• Problem to solve:
Write out the stretch of the records from the line containing "Uncheck the Automatically" through the line containing "pos(801,251)", both ends included, reproducing each line exactly.

Data records:
□ □ □
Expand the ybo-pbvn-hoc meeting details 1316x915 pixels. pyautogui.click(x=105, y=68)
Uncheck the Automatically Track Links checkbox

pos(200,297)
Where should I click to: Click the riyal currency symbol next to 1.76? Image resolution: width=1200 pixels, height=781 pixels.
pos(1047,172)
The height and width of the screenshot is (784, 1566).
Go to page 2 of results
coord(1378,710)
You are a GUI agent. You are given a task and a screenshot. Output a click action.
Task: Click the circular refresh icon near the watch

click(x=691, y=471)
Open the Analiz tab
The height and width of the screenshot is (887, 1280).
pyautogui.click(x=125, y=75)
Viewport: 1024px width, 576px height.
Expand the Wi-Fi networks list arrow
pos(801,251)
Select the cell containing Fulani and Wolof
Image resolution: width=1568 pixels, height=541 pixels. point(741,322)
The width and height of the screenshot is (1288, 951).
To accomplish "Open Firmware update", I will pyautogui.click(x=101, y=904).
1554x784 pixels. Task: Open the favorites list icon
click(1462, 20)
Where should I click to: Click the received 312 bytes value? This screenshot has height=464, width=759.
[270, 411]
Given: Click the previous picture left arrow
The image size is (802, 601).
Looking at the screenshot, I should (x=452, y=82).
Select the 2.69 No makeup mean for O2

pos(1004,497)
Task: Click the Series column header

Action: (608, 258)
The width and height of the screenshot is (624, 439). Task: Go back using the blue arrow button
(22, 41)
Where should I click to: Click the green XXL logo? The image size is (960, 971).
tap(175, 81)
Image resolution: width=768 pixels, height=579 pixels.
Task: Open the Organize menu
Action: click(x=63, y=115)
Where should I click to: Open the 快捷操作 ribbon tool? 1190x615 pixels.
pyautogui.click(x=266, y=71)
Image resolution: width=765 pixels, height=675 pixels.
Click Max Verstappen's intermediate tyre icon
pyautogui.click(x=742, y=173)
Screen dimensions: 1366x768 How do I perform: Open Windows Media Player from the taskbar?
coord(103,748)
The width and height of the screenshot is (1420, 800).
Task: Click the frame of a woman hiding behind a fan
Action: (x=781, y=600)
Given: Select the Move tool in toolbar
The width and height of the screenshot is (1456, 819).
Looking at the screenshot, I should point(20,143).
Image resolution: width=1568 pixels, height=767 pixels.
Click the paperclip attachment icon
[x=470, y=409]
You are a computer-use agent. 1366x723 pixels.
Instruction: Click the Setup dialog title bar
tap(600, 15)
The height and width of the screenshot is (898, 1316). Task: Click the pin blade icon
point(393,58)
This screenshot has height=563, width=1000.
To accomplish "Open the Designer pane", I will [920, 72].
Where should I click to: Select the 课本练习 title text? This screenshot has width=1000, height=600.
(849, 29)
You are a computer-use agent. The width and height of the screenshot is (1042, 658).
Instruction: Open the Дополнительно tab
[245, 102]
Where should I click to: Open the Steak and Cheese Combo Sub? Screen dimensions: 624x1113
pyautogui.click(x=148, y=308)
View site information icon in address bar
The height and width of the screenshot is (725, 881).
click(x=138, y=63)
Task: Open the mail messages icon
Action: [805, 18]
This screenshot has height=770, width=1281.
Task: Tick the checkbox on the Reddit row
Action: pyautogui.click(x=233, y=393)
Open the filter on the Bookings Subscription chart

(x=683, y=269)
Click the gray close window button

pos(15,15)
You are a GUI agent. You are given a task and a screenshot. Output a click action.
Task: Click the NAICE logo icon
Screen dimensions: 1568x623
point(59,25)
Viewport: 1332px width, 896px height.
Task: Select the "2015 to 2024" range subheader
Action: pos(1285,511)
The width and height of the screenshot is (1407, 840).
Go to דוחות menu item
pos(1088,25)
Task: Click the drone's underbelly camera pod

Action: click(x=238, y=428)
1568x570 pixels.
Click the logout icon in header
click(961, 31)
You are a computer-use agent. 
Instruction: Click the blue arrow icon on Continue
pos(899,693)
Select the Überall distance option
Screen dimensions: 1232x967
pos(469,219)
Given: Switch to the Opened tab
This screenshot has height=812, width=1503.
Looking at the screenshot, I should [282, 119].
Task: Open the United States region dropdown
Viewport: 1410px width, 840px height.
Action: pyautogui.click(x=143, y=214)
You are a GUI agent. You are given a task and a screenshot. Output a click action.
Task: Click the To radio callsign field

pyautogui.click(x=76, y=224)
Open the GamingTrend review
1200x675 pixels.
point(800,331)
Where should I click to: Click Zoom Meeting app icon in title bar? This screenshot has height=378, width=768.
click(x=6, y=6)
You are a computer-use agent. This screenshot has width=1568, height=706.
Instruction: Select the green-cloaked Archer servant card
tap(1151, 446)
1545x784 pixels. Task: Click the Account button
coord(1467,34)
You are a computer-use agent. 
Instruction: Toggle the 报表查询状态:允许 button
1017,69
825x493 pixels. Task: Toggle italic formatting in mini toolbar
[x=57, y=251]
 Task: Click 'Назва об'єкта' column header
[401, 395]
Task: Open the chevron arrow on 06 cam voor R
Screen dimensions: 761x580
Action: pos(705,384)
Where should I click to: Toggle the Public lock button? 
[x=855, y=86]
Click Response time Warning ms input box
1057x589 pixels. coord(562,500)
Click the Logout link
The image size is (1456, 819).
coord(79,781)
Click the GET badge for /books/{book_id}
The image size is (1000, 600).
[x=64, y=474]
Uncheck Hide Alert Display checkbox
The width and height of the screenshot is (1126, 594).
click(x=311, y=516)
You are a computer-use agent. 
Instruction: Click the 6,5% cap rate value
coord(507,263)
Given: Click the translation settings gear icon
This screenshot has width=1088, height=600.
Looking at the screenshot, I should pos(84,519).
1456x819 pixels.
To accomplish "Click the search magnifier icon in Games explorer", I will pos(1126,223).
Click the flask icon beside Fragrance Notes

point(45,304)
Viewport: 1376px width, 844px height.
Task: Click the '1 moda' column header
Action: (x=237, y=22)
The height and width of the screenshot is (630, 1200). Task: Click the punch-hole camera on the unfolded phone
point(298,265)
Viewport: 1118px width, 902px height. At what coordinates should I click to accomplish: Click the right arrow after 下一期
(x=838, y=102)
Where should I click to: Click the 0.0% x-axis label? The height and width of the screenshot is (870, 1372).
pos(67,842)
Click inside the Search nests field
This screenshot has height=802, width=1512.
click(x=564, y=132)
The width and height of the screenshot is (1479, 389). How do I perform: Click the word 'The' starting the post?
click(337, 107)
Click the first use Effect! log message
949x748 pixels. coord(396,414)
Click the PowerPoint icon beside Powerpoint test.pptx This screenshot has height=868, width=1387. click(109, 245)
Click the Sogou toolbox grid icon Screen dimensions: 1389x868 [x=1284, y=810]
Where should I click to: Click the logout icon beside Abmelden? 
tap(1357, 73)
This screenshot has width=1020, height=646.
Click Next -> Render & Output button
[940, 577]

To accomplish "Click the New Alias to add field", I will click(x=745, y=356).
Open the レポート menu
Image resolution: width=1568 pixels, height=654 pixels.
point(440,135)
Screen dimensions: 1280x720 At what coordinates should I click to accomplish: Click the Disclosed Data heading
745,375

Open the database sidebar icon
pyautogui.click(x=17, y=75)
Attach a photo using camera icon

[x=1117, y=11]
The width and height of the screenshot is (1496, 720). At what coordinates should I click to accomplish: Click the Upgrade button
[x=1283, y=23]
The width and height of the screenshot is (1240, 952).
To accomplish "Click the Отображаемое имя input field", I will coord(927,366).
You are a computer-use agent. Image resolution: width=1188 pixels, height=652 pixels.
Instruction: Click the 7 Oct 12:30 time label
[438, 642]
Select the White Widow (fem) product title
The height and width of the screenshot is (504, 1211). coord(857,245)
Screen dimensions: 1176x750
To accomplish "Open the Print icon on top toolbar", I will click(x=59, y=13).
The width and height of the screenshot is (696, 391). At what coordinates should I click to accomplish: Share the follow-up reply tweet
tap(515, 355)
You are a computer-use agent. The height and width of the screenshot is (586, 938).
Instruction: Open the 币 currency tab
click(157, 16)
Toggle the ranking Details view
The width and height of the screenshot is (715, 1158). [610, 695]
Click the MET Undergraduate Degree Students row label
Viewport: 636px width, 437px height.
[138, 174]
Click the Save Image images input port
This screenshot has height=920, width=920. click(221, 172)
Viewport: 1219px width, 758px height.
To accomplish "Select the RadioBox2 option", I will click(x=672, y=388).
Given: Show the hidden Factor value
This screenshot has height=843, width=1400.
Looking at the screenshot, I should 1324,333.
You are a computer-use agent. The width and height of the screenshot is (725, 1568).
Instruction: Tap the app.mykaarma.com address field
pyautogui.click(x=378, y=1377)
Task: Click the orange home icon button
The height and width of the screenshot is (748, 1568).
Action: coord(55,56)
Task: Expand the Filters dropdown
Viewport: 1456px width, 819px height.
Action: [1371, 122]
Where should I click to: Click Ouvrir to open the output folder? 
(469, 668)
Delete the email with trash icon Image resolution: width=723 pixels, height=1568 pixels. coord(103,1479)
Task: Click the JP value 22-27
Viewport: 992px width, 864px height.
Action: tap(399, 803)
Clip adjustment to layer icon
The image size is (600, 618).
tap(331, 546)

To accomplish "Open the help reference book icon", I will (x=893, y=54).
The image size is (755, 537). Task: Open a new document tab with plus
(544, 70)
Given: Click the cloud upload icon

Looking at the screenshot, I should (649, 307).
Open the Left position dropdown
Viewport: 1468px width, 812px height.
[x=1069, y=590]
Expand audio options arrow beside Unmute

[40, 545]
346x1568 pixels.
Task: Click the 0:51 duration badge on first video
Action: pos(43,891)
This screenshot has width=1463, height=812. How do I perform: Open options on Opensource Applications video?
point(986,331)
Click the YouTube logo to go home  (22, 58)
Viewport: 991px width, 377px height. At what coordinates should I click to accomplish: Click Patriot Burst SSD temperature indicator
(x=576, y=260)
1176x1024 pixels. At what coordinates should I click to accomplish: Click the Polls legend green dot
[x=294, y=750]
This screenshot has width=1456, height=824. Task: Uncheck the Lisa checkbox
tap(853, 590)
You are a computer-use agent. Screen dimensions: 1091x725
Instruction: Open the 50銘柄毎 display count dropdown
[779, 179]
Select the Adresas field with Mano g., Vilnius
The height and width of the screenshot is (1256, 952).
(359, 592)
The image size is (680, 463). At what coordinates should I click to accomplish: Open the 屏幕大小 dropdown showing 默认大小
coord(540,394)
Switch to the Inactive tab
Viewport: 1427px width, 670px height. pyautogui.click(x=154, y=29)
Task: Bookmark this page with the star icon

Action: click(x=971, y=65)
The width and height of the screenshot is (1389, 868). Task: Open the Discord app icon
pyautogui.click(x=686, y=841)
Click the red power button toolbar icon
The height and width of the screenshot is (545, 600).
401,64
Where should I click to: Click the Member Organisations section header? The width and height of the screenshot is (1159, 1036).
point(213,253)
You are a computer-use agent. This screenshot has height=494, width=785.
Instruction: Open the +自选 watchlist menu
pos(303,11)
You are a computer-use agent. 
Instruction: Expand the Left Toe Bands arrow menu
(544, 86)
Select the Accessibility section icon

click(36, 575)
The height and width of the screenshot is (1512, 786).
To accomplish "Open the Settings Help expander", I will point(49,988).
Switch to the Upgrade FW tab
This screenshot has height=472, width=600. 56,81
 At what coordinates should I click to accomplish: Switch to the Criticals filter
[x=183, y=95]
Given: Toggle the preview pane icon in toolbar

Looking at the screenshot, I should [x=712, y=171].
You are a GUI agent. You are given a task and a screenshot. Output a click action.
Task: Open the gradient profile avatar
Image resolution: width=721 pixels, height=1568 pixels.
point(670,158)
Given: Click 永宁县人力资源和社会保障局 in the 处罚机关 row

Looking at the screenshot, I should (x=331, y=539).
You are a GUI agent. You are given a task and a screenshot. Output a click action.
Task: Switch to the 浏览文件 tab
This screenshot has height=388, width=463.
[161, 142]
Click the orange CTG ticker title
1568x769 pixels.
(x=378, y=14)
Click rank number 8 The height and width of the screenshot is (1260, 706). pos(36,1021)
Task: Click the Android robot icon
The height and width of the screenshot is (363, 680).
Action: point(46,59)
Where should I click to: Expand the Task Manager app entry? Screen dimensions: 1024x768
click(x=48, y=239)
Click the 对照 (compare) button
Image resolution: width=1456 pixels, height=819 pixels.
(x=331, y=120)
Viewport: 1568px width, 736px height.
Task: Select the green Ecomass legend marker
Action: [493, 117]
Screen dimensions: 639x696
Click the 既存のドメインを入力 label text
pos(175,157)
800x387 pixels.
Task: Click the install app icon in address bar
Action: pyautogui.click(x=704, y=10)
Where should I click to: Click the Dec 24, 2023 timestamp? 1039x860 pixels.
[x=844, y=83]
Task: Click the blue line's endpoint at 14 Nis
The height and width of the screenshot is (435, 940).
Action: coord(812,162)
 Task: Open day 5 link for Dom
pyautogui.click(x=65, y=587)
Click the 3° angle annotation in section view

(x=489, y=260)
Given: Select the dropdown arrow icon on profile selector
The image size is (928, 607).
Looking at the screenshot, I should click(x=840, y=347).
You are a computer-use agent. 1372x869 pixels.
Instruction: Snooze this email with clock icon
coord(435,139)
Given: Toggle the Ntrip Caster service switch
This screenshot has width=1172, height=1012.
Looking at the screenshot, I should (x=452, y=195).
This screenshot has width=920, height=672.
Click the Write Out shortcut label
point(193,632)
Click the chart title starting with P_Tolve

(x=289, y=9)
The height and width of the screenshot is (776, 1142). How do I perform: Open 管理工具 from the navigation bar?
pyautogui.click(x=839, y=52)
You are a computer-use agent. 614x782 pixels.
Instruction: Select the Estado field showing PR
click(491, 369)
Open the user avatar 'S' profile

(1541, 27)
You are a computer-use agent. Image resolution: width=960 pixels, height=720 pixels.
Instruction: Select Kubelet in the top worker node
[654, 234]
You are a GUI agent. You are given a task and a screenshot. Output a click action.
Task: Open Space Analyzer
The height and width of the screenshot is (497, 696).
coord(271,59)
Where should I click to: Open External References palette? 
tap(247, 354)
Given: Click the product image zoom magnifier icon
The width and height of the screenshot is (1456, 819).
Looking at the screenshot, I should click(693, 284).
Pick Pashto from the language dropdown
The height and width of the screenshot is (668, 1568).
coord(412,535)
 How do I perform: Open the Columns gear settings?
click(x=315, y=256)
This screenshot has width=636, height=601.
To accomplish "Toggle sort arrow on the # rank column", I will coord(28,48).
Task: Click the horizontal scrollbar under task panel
□ □ □
• Task solution:
Uncheck the Automatically Track Links checkbox

pos(200,297)
Where should I click to: Click the riyal currency symbol next to 1.76? Image resolution: width=1200 pixels, height=781 pixels.
pos(1047,172)
The height and width of the screenshot is (784, 1566).
Go to page 2 of results
coord(1378,710)
You are a GUI agent. You are given a task and a screenshot. Output a click action.
Task: Click the circular refresh icon near the watch

click(x=691, y=471)
Open the Analiz tab
The height and width of the screenshot is (887, 1280).
pyautogui.click(x=125, y=75)
Viewport: 1024px width, 576px height.
Expand the Wi-Fi networks list arrow
pos(801,251)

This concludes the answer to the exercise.